▸ **Excerpted passage**
Winter wheat (usually Triticum aestivum) are strains of wheat that are planted in the autumn to germinate and develop into young plants that remain in the vegetative phase during the winter and resume growth in early spring. Classification into spring wheat versus winter wheat is common and traditionally refers to the season during which the crop is grown. For winter wheat, the physiological stage of heading (when the ear first emerges) is delayed until the plant experiences vernalization, a period of 30 to 60 days of cold winter temperatures (0° to 5 °C; 32–41 °F). 

Winter wheat is usually planted from September to November (in the Northern Hemisphere) and harvested in the summer or early autumn of the next year. In some places (e.g. Chile) a winter-wheat crop fully 'completes' in a year's time before harvest. Winter wheat usually yields more than spring wheat. 

So-called "facultative" wheat varieties need shorter periods of vernalization time (15–30 days) and temperatures of 3° to 15 °C (37–59 °F). In many areas facultative varieties can be grown either as winter or as a spring, depending on time of sowing.

▸ **Dataset extract**
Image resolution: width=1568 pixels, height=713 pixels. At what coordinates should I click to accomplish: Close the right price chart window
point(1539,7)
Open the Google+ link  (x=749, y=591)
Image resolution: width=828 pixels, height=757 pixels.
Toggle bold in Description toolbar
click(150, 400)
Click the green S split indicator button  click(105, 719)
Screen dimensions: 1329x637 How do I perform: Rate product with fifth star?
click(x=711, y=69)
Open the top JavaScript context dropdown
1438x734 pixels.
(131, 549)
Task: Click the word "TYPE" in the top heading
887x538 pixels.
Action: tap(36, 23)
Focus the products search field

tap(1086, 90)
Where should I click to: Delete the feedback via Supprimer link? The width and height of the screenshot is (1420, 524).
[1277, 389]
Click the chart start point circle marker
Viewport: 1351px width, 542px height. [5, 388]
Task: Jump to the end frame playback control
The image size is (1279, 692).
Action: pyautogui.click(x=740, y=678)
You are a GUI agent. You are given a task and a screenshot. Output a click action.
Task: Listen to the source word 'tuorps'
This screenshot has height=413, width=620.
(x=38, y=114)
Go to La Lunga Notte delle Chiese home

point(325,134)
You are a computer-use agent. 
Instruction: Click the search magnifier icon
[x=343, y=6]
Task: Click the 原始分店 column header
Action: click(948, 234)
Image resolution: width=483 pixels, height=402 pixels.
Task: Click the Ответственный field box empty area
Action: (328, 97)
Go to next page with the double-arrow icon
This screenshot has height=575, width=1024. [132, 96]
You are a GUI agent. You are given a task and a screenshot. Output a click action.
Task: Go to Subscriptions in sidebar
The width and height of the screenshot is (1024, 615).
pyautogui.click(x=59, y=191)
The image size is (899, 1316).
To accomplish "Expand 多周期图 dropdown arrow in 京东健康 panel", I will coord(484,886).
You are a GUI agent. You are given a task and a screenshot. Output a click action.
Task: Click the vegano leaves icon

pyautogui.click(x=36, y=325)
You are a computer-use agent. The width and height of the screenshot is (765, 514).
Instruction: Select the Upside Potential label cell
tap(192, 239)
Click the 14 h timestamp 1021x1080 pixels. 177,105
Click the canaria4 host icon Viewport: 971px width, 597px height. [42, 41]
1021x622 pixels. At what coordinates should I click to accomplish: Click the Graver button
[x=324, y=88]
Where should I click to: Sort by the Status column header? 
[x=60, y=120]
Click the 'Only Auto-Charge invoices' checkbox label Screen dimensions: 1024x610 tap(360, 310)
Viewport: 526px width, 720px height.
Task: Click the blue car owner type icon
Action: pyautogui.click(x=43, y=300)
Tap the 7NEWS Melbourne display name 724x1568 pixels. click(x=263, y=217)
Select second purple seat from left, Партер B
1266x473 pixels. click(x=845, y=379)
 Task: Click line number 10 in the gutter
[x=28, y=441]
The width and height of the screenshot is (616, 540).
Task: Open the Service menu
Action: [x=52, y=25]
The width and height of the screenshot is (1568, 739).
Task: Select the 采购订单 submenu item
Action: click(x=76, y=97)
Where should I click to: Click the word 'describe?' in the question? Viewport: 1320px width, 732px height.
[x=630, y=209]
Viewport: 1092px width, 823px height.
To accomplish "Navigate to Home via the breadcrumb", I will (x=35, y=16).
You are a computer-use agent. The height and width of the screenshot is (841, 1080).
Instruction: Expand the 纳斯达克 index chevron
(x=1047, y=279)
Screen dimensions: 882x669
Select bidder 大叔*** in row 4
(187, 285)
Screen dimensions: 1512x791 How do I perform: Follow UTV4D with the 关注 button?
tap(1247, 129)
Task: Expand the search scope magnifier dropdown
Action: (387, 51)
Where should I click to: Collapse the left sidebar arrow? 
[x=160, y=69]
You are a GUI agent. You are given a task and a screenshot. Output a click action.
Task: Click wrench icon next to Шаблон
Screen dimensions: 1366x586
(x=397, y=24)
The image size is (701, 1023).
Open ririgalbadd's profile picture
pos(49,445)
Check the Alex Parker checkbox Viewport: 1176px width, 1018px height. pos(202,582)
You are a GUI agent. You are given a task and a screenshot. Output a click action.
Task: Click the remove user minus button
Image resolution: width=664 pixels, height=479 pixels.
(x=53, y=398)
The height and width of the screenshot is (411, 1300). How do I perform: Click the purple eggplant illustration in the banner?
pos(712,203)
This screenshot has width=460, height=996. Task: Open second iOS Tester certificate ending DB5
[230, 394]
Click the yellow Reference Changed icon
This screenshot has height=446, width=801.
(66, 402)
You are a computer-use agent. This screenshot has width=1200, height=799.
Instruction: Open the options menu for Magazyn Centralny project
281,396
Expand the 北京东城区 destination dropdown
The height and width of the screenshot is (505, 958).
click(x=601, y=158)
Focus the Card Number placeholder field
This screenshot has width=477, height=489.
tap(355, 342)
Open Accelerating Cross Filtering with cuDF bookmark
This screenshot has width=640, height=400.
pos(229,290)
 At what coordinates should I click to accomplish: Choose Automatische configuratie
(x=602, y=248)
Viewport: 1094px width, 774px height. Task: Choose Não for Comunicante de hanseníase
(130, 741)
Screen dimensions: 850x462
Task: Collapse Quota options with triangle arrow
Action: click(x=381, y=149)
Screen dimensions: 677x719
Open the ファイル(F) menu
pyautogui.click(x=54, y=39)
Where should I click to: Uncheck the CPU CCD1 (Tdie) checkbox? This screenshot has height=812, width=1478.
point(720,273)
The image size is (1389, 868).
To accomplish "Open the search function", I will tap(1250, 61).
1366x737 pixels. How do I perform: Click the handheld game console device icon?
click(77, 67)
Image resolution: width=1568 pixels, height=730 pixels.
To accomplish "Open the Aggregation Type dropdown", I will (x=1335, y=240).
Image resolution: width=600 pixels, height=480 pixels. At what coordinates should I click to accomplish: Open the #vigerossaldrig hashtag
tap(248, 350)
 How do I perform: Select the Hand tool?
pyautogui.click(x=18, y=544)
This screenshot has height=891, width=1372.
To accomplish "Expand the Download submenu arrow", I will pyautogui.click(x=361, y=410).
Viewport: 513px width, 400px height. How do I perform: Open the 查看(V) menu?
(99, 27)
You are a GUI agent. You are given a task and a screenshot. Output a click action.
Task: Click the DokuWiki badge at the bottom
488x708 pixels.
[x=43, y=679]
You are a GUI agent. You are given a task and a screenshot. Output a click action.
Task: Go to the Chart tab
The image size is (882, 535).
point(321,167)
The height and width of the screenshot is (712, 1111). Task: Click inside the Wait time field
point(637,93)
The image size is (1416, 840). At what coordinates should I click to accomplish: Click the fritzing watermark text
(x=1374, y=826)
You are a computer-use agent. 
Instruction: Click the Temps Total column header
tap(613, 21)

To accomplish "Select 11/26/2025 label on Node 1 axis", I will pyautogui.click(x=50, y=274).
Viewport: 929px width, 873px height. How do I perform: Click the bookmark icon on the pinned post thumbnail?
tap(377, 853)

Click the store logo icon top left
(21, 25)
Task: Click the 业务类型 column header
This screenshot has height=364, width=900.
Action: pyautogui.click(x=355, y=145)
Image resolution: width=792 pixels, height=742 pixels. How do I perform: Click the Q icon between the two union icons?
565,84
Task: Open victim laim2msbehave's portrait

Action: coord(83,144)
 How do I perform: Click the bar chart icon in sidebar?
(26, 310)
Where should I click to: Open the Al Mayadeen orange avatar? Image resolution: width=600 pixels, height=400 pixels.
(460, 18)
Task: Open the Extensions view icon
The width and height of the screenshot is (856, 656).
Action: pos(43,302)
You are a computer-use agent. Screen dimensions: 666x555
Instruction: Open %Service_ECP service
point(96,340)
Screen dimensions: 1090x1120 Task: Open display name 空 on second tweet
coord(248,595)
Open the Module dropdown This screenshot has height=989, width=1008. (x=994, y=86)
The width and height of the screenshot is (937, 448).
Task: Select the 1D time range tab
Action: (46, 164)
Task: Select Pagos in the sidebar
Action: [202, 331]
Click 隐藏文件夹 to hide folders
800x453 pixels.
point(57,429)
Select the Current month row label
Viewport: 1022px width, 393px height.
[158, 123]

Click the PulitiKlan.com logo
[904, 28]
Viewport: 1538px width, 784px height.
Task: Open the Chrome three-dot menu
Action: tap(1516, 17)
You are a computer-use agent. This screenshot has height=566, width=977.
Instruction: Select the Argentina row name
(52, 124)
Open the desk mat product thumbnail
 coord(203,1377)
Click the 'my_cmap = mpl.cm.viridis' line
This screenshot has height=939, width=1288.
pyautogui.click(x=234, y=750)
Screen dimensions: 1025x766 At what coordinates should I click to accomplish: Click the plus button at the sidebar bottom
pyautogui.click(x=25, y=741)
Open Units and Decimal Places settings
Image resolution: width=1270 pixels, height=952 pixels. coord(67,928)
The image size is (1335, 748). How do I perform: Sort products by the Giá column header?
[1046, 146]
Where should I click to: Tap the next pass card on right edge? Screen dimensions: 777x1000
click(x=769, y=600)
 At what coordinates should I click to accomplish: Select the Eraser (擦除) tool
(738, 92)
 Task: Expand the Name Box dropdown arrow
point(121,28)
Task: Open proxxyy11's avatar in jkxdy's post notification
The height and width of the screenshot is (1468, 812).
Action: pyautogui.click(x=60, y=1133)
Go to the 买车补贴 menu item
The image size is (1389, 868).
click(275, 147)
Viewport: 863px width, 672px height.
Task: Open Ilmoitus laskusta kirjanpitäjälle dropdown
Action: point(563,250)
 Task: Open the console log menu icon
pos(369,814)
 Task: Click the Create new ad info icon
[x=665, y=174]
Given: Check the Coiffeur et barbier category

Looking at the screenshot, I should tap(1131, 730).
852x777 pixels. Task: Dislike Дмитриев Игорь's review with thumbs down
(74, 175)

▸ **Required action 1**
In the passage on winter wheat, how long is the period of cold temperatures that makes up vernalization?
▸ **Required action 2**
Print the section of the passage on winter wheat that begins at the words "Winter wheat (usually" and stops after "than spring wheat.".

▸ **Response area 1**
30 to 60 days

▸ **Response area 2**
Winter wheat (usually Triticum aestivum) are strains of wheat that are planted in the autumn to germinate and develop into young plants that remain in the vegetative phase during the winter and resume growth in early spring. Classification into spring wheat versus winter wheat is common and traditionally refers to the season during which the crop is grown. For winter wheat, the physiological stage of heading (when the ear first emerges) is delayed until the plant experiences vernalization, a period of 30 to 60 days of cold winter temperatures (0° to 5 °C; 32–41 °F). 

Winter wheat is usually planted from September to November (in the Northern Hemisphere) and harvested in the summer or early autumn of the next year. In some places (e.g. Chile) a winter-wheat crop fully 'completes' in a year's time before harvest. Winter wheat usually yields more than spring wheat.